A Conversation with Daniel McGowan Inspired by the Film If a Tree Falls

The award-winning documentary, If A Tree Falls: A Story of the Earth Liberation Front, premiered at Sundance last spring and continues to screen in theaters across the globe. The film, which aired on PBS earlier this fall and is now available on DVD, details the events that led to the imprisonment of environmental activist Daniel McGowan and raises critical questions about ecological crisis, terrorism, and government repression of political activists.

Those who see If A Tree Falls are likely to be left with a number of lingering questions. How is Daniel doing now? When will he be released from prison? What does he think of the movie? Daniel, who is currently serving a seven-year sentence in the Communications Management Unit at FCI Terre Haute in Indiana, answered some of these questions and others in the following interview about the film, prison life, and his thoughts about the future.

Question: What was it like being interviewed and filmed while you were on house arrest awaiting trial during such an obviously difficult time in your life? How present and intrusive where the filmmakers? Did it add stress to your situation?

Daniel McGowan:
It was at times frustrating and other times, comforting. What I mean is that throughout the period of house arrest, I felt stifled and unable to be productive. Having the filmmakers over for half of the day helped me motivate, get out of bed and organize my day. In that way, it countered the severe monotony of being stuck in an apartment and helped jolt me out of periods of depression. The whole experience was surreal—wearing a microphone for part of the day after being recorded on a wiretap by an informant was one of these bizarre instances. There were times that I said something and realized that it may end up in the film! That was disconcerting, as was the negative impact a camera had on social situations.

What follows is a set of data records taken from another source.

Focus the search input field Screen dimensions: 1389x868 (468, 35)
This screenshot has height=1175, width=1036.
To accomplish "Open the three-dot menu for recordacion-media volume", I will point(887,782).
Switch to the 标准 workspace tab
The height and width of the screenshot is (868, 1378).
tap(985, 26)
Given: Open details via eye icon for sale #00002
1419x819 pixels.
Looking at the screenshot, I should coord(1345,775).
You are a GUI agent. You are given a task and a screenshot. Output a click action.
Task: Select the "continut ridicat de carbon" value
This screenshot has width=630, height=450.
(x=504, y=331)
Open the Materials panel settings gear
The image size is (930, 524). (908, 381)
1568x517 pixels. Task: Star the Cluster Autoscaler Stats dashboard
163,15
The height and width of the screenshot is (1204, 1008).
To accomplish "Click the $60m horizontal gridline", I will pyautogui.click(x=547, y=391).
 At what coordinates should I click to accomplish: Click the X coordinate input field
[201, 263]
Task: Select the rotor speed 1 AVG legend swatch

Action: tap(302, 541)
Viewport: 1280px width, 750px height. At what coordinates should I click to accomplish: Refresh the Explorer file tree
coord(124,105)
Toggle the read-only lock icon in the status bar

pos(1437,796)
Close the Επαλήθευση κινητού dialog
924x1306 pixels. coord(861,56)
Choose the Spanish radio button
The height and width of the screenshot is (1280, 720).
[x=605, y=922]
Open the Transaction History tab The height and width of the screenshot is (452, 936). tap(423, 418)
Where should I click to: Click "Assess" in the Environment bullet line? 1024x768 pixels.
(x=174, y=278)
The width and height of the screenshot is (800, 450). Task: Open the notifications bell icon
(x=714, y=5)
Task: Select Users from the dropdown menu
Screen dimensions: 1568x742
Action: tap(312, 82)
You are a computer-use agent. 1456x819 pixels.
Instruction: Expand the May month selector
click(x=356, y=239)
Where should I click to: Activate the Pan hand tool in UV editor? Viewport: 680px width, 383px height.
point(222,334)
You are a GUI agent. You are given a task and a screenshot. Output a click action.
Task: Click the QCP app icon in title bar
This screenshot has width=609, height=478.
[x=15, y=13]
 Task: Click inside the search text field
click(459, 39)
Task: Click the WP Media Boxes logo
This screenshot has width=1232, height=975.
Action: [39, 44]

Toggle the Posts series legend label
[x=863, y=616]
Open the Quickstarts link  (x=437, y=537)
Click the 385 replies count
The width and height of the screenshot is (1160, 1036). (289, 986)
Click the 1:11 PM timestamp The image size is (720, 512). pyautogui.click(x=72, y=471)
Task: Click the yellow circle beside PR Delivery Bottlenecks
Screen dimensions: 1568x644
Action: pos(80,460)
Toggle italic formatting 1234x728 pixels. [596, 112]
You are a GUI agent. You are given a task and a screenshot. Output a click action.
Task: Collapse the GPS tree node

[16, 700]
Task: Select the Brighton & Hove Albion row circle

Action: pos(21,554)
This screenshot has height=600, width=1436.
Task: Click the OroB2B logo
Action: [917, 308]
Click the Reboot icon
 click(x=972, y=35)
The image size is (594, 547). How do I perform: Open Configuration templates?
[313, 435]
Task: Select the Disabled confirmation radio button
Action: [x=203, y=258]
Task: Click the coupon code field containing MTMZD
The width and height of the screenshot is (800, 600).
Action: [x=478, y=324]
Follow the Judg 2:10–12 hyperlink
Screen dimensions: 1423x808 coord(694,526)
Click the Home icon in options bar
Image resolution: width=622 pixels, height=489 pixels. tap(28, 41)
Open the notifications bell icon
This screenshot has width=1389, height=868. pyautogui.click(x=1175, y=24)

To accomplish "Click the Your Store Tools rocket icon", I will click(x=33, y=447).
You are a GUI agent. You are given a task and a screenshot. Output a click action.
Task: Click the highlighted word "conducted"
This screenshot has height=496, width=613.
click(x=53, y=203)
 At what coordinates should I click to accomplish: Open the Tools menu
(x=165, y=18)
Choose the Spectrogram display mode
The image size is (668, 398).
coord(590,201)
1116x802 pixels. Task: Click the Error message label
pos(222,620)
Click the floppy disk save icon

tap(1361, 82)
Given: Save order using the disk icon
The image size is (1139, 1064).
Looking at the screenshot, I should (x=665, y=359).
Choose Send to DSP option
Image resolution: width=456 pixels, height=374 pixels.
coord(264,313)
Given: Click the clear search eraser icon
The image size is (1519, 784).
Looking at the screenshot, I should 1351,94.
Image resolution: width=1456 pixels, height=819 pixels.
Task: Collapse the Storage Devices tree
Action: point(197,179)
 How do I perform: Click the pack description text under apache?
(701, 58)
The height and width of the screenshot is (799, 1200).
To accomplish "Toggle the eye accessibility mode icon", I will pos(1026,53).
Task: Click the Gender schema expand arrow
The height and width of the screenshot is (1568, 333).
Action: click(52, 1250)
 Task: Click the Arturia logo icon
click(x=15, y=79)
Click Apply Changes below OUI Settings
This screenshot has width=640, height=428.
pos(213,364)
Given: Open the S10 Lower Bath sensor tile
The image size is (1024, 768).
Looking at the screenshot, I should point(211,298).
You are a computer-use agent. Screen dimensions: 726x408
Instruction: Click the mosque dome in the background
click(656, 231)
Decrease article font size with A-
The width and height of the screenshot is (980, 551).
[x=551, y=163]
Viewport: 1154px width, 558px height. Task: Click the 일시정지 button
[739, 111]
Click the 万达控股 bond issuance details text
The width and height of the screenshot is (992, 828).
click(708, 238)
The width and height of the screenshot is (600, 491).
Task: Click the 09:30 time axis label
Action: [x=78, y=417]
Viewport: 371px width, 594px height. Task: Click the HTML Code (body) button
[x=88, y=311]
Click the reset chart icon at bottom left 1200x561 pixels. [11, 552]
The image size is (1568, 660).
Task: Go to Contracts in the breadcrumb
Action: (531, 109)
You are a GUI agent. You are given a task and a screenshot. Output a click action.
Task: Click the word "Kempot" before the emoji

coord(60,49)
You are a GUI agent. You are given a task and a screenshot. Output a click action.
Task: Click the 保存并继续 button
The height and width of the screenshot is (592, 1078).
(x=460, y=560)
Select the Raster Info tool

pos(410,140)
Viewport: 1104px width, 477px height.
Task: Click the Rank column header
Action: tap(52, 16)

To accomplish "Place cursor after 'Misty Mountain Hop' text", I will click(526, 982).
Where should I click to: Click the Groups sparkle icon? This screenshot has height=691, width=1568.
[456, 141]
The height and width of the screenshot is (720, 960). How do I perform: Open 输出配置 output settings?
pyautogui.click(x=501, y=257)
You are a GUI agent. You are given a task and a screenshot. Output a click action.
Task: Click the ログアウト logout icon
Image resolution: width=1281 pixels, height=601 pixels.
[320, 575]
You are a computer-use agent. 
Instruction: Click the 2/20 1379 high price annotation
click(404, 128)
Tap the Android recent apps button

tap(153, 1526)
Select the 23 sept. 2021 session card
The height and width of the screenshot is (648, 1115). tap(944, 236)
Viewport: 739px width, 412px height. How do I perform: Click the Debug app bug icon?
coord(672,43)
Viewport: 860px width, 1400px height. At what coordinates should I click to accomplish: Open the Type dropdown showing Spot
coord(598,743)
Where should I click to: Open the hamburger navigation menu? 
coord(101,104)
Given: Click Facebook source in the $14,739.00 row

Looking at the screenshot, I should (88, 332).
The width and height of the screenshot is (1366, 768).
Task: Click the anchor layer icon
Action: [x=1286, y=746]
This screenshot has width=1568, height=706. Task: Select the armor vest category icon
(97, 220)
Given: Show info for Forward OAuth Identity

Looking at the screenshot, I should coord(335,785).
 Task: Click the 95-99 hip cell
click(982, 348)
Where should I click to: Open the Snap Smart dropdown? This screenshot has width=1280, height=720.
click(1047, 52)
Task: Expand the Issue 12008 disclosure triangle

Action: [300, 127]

Was it a hard decision to agree to be the subject of this film during that time? What did you hope would be the result?


DM:
The decision to allow myself to be filmed would never have been made if I had not previously known Marshall Curry. I worked for his wife [Elizabeth Martin, founder and former Executive Director of WomensLaw.org] and knew him somewhat and was familiar with his previous film, Street Fight. Originally, my sister raised the issue as I was flying back from Oregon after getting bonded out of jail in 2006. The thought was basically that Marshall was considering my situation as a topic for a film and whether or not that eventually happened, footage of me coming home would be essential.

Once I got my ankle bracelet, so probation could monitor me, and got settled in, we spoke at length about his ideas and we took it from there, setting up some longer background interviews. After a few months, despite frequent grumblings on my part, I was fully committed to it.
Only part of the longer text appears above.